Question

Write the explicit formula for the geometric sequence below.
6 , 30 , 150 , 750 , ...

Answer

**step1** Understanding the sequence

The given sequence is 6, 30, 150, 750, ... This is a geometric sequence, which means that each number in the sequence is found by multiplying the previous number by a constant value. We need to find a general rule, called an explicit formula, that can tell us any number in this sequence based on its position.

**step2** Identifying the first term

The first term in the sequence is the very beginning number. In this sequence, the first term is 6.

**step3** Finding the common ratio

To find the constant value that we multiply by (called the common ratio), we can divide any term by the term that came just before it.
Let's take the second term and divide it by the first term: $$30 \div 6 = 5$$
Let's check this with the next pair of numbers: $$150 \div 30 = 5$$
And again: $$750 \div 150 = 5$$
Since the result is always the same, the constant value, or common ratio, is 5.

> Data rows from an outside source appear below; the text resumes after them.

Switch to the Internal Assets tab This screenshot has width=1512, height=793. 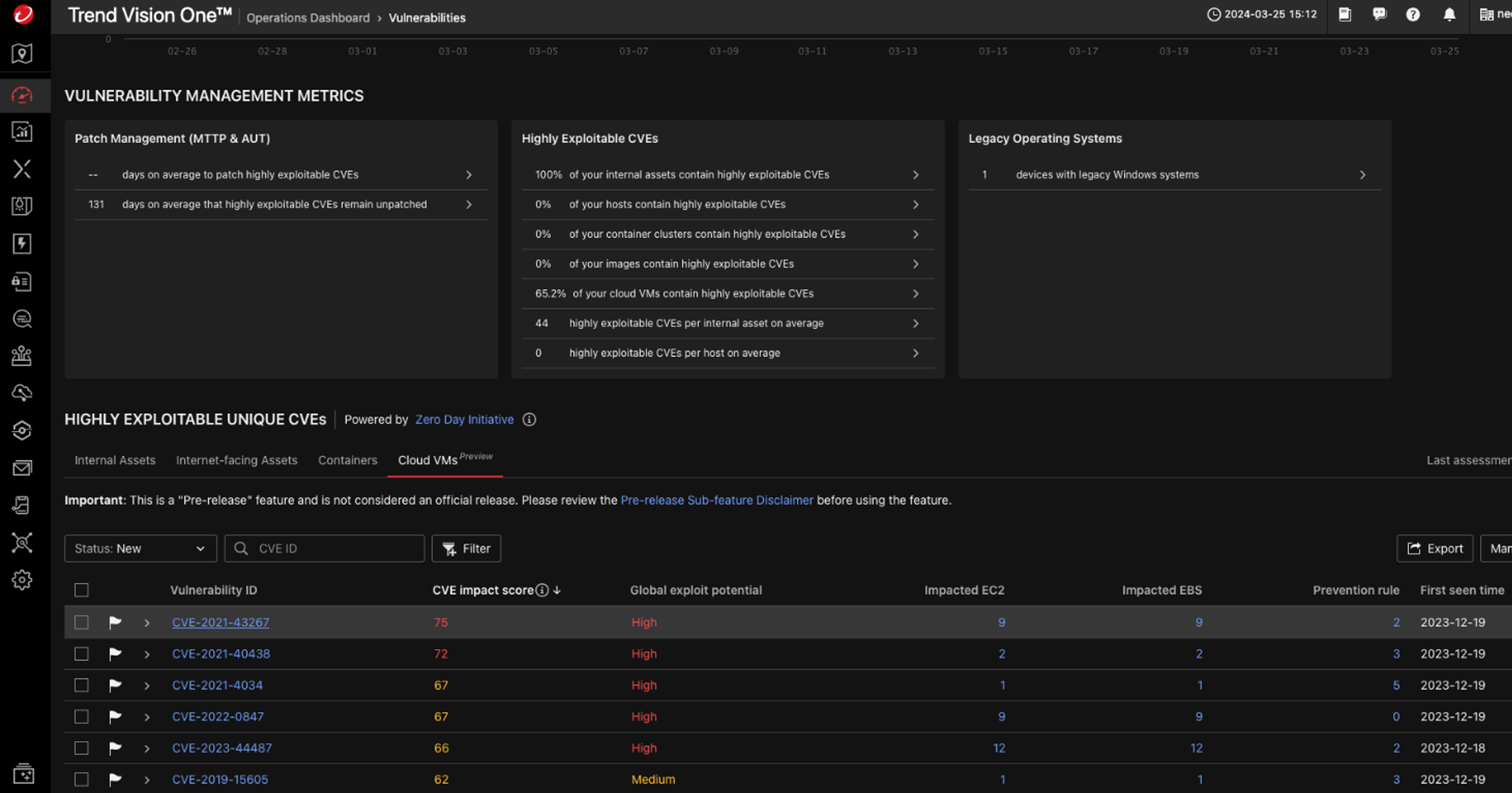click(x=115, y=461)
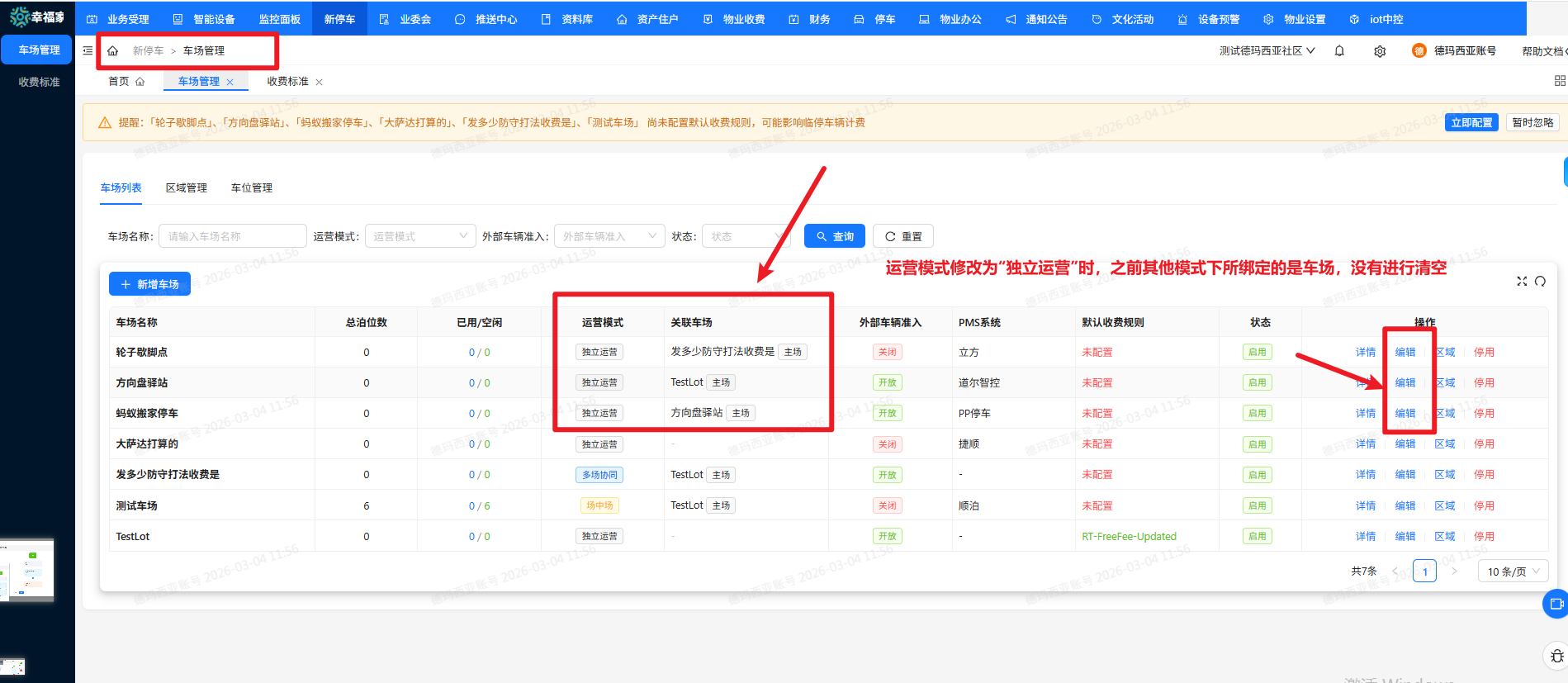Collapse the sidebar using the menu fold icon
This screenshot has height=683, width=1568.
pyautogui.click(x=88, y=51)
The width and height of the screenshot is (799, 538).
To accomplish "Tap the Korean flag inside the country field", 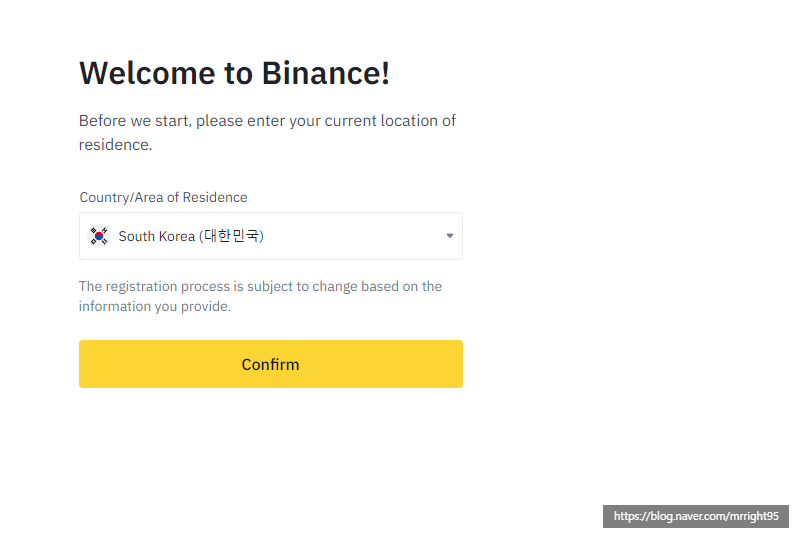I will [99, 236].
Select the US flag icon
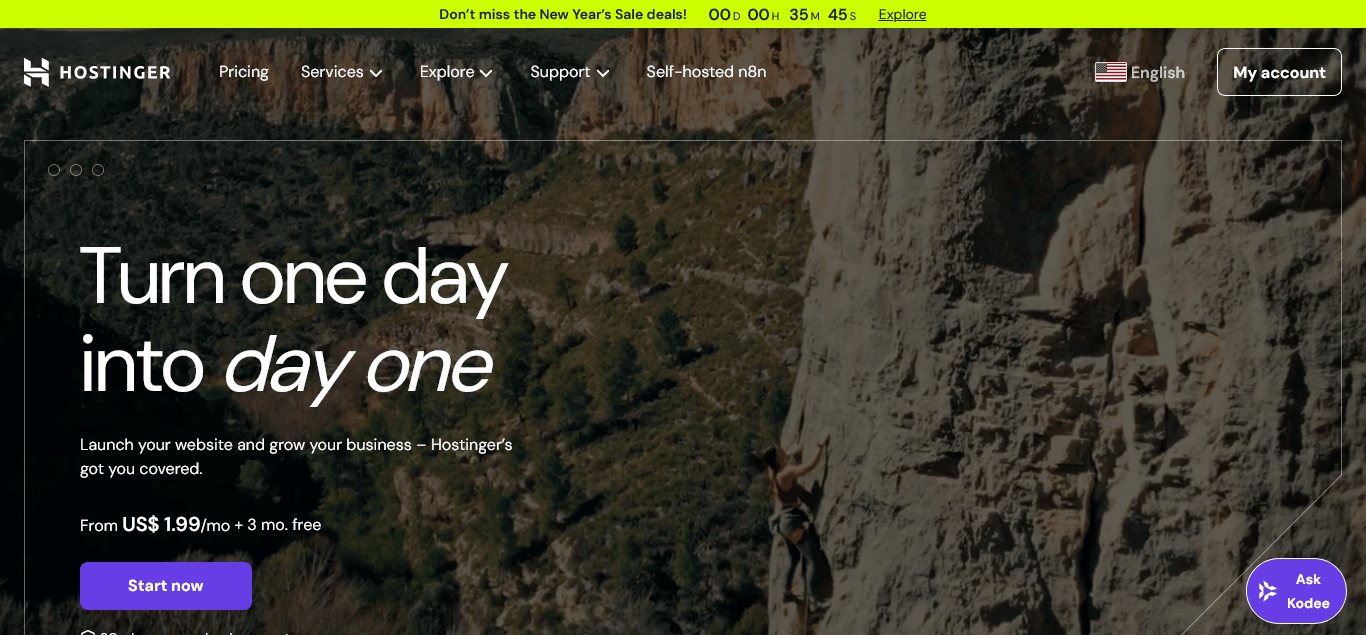 point(1110,72)
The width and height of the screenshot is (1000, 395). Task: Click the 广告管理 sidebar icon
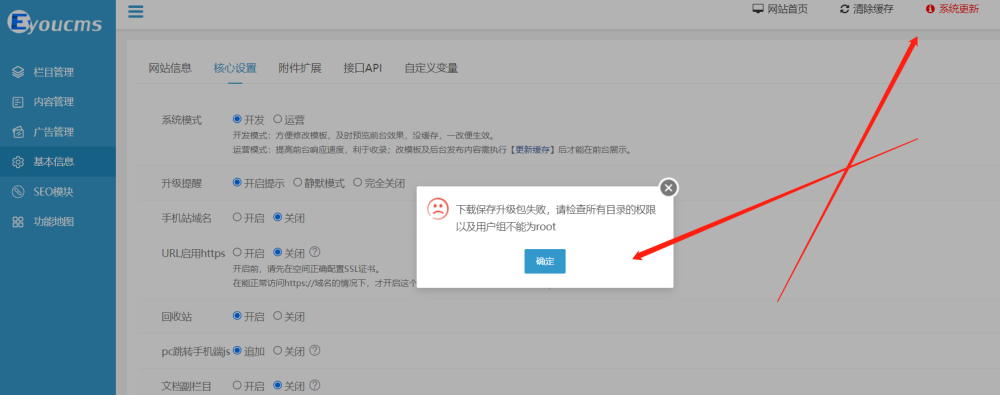pos(18,132)
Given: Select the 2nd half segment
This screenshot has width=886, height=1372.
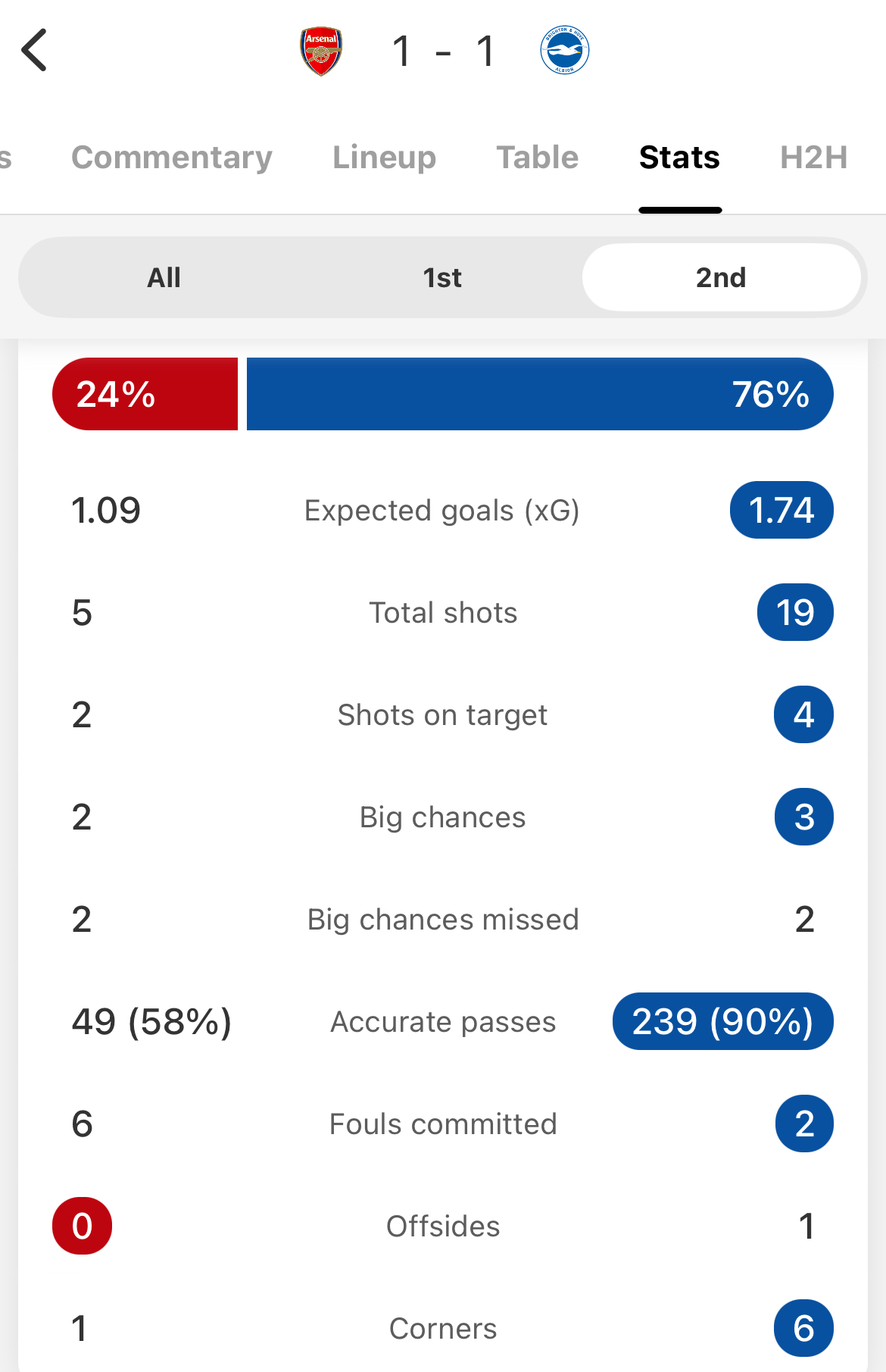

**step4** Writing the explicit formula

For a geometric sequence, we can write a general rule to find any term ($$a_n$$) using the first term ($$a_1$$) and the common ratio (r). The standard explicit formula is:
$$a_n = a_1 \times r^{(n-1)}$$
In our sequence, the first term ($$a_1$$) is 6, and the common ratio (r) is 5.
Now, we substitute these values into the formula:
$$a_n = 6 \times 5^{(n-1)}$$
This formula allows us to find any term in the sequence if we know its position 'n'. For example, if we want the 3rd term (n=3), we would calculate $$6 \times 5^{(3-1)} = 6 \times 5^2 = 6 \times 25 = 150$$, which matches the sequence.